REQUIRED WORK —
Every line below that holds the word "section" must be listed.

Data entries
▶

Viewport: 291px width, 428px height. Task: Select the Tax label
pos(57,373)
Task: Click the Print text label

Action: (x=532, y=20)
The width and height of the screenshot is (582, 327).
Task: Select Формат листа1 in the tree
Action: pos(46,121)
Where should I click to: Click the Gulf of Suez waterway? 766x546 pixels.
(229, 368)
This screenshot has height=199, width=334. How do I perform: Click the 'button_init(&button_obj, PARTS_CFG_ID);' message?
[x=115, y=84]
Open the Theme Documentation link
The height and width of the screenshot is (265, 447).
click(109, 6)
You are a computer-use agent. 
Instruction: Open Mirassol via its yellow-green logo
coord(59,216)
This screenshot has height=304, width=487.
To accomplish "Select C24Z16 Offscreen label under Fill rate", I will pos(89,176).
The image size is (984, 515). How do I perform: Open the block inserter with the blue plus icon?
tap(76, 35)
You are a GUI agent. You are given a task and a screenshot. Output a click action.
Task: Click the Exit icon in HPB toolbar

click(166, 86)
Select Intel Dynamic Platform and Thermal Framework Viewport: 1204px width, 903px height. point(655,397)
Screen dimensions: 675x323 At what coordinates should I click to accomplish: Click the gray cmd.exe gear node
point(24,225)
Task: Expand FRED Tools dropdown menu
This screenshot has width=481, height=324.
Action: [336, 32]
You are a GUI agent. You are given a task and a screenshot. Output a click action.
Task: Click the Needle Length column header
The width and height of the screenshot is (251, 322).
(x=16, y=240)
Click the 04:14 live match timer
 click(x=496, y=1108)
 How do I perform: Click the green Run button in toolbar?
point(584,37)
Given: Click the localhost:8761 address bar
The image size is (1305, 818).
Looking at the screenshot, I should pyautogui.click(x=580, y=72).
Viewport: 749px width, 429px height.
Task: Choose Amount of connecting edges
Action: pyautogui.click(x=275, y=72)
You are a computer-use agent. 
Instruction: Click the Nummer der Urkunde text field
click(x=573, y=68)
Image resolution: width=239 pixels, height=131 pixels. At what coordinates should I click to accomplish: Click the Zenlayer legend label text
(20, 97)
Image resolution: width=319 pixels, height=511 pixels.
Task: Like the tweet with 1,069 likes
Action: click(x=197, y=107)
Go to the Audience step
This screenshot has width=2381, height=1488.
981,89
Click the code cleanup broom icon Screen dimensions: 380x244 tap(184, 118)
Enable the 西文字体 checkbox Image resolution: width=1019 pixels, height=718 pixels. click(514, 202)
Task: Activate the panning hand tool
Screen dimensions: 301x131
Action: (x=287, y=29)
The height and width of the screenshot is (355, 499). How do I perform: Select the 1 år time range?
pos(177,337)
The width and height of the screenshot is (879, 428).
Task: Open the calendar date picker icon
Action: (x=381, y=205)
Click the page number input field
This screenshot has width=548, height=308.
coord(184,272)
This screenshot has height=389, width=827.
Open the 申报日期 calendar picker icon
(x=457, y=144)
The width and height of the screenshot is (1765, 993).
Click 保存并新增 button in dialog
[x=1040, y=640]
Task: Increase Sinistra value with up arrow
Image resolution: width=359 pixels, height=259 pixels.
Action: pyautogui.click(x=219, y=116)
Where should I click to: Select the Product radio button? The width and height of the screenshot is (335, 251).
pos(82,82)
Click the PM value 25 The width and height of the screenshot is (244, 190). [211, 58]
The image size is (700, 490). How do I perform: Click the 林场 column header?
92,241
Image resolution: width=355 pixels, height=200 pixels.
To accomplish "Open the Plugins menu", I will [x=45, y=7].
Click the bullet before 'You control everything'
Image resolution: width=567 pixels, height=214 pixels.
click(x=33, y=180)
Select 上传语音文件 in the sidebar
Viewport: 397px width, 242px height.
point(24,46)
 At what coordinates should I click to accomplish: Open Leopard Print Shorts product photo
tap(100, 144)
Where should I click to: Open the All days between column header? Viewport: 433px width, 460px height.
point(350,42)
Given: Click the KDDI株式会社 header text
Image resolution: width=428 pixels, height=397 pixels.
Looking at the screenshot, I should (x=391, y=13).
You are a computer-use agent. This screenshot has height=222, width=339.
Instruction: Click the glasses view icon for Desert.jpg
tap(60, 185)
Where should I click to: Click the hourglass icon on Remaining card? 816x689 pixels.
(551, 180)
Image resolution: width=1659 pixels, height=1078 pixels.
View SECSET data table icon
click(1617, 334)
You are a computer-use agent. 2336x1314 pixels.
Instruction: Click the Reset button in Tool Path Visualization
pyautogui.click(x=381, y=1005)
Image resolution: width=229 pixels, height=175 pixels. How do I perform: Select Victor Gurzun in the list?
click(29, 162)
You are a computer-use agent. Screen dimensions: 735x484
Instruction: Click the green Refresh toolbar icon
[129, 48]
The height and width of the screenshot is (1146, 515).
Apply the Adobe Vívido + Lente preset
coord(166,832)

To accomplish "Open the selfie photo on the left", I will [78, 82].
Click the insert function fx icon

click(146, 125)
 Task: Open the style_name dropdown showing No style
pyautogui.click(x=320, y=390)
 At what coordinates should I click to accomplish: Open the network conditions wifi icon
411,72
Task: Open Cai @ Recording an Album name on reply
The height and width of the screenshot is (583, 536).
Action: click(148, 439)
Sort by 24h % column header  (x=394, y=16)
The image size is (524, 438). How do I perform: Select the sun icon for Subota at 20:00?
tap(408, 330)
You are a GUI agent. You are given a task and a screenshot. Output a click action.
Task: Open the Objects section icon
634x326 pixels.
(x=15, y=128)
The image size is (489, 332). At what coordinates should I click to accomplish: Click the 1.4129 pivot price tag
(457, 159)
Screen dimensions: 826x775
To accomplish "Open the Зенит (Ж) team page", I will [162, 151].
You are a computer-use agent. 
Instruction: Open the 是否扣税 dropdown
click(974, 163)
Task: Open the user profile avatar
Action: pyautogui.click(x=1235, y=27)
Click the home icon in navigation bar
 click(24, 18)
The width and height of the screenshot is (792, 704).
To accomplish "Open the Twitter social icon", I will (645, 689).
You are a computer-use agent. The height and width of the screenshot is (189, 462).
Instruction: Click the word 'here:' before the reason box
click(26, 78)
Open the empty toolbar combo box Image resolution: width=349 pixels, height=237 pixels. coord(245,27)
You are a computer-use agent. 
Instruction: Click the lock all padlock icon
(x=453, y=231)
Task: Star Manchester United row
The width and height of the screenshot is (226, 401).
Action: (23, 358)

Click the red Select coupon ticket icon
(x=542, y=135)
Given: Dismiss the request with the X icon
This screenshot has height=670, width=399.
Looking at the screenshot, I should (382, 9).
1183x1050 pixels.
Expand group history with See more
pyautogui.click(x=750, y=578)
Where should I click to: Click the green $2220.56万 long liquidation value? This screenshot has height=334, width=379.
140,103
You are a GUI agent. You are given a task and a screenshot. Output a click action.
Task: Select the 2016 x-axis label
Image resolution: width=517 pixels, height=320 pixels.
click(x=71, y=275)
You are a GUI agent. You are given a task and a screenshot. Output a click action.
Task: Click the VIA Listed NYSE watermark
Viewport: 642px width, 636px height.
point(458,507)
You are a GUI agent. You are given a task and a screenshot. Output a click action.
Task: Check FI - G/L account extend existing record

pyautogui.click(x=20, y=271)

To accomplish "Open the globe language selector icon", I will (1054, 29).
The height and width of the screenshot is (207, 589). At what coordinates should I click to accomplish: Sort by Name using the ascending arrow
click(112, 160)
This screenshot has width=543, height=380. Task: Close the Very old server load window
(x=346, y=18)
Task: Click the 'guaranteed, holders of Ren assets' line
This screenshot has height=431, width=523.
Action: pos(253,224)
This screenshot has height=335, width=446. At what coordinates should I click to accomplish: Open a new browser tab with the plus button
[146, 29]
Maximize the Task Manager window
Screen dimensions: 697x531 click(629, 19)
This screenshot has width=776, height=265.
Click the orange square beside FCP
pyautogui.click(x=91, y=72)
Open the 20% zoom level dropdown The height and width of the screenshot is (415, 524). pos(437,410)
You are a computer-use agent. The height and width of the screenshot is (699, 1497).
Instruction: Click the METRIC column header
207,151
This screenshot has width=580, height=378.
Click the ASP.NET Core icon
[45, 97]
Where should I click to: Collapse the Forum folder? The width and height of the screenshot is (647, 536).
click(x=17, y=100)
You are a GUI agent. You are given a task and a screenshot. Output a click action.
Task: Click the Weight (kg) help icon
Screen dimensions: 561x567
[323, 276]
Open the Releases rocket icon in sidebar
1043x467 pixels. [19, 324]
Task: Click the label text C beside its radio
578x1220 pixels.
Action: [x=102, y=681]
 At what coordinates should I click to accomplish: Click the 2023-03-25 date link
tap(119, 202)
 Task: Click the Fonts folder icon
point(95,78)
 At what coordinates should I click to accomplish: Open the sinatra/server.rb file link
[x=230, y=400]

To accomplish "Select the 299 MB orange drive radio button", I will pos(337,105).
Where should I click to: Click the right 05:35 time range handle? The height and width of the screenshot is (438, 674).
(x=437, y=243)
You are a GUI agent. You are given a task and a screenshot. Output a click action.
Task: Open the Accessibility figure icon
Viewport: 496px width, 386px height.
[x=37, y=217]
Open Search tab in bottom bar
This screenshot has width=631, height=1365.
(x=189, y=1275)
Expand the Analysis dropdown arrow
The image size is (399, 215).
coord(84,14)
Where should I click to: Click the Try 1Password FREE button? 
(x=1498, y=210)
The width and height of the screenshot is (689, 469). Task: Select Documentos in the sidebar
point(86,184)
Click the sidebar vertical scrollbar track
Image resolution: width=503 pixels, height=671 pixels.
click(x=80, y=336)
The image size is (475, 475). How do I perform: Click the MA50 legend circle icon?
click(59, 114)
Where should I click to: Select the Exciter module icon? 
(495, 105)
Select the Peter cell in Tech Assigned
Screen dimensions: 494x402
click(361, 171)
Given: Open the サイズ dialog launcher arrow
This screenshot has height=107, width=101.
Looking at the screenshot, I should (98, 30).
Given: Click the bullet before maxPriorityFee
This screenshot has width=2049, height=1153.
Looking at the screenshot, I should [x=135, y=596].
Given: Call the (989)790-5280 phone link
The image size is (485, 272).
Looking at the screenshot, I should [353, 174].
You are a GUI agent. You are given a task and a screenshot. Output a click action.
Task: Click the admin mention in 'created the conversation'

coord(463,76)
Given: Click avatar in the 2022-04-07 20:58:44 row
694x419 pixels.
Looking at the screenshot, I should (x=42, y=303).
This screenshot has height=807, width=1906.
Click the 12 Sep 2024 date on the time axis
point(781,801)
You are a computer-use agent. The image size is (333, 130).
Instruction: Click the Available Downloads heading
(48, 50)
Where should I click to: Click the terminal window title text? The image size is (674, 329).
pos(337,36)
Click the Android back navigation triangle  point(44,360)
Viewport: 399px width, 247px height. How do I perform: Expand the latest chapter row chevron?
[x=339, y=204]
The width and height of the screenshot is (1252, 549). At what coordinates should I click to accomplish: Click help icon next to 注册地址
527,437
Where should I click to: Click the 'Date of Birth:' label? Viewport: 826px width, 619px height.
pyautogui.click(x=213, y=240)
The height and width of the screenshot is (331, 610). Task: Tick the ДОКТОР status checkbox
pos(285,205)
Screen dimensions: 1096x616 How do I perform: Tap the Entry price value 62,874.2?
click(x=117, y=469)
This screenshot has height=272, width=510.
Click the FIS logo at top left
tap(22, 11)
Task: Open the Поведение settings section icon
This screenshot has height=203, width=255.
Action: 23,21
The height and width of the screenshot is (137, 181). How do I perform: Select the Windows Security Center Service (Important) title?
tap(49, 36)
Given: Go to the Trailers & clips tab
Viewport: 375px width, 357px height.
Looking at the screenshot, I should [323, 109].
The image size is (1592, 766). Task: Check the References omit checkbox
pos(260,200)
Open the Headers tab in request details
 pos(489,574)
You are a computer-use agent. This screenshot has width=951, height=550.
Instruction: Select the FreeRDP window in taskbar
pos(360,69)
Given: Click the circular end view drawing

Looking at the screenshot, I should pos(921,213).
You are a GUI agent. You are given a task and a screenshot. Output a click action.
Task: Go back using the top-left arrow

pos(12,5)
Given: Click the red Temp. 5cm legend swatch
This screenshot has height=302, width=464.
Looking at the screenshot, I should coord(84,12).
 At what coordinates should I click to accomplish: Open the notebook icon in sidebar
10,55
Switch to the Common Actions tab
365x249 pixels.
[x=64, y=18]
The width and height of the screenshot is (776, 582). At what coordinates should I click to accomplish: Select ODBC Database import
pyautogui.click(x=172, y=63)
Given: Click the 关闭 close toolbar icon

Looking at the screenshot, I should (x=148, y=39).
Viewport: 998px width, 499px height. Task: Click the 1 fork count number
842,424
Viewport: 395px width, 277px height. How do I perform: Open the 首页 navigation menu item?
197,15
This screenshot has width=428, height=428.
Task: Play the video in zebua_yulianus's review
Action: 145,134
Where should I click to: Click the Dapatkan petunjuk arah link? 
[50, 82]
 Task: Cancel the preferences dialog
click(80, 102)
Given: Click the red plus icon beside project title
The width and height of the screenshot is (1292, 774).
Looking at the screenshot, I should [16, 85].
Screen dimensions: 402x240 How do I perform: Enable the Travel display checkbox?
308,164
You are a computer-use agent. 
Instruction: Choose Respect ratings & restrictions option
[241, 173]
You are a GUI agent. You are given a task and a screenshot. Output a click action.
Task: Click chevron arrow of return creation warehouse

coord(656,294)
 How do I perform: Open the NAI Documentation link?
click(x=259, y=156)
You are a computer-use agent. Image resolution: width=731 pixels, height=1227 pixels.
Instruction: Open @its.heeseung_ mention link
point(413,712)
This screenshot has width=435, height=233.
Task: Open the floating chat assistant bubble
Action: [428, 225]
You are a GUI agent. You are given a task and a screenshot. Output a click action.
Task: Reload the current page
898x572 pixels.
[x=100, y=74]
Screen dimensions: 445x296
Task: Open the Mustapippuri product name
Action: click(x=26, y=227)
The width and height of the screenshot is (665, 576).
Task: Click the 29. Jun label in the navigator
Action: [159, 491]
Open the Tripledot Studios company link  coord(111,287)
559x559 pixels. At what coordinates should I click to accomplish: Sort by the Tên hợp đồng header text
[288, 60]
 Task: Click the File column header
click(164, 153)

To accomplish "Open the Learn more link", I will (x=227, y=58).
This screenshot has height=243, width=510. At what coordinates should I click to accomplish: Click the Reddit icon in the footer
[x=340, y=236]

◀

ANSWER TO THE EXERCISE —
Task: Open the Objects section icon
Task: Open the Поведение settings section icon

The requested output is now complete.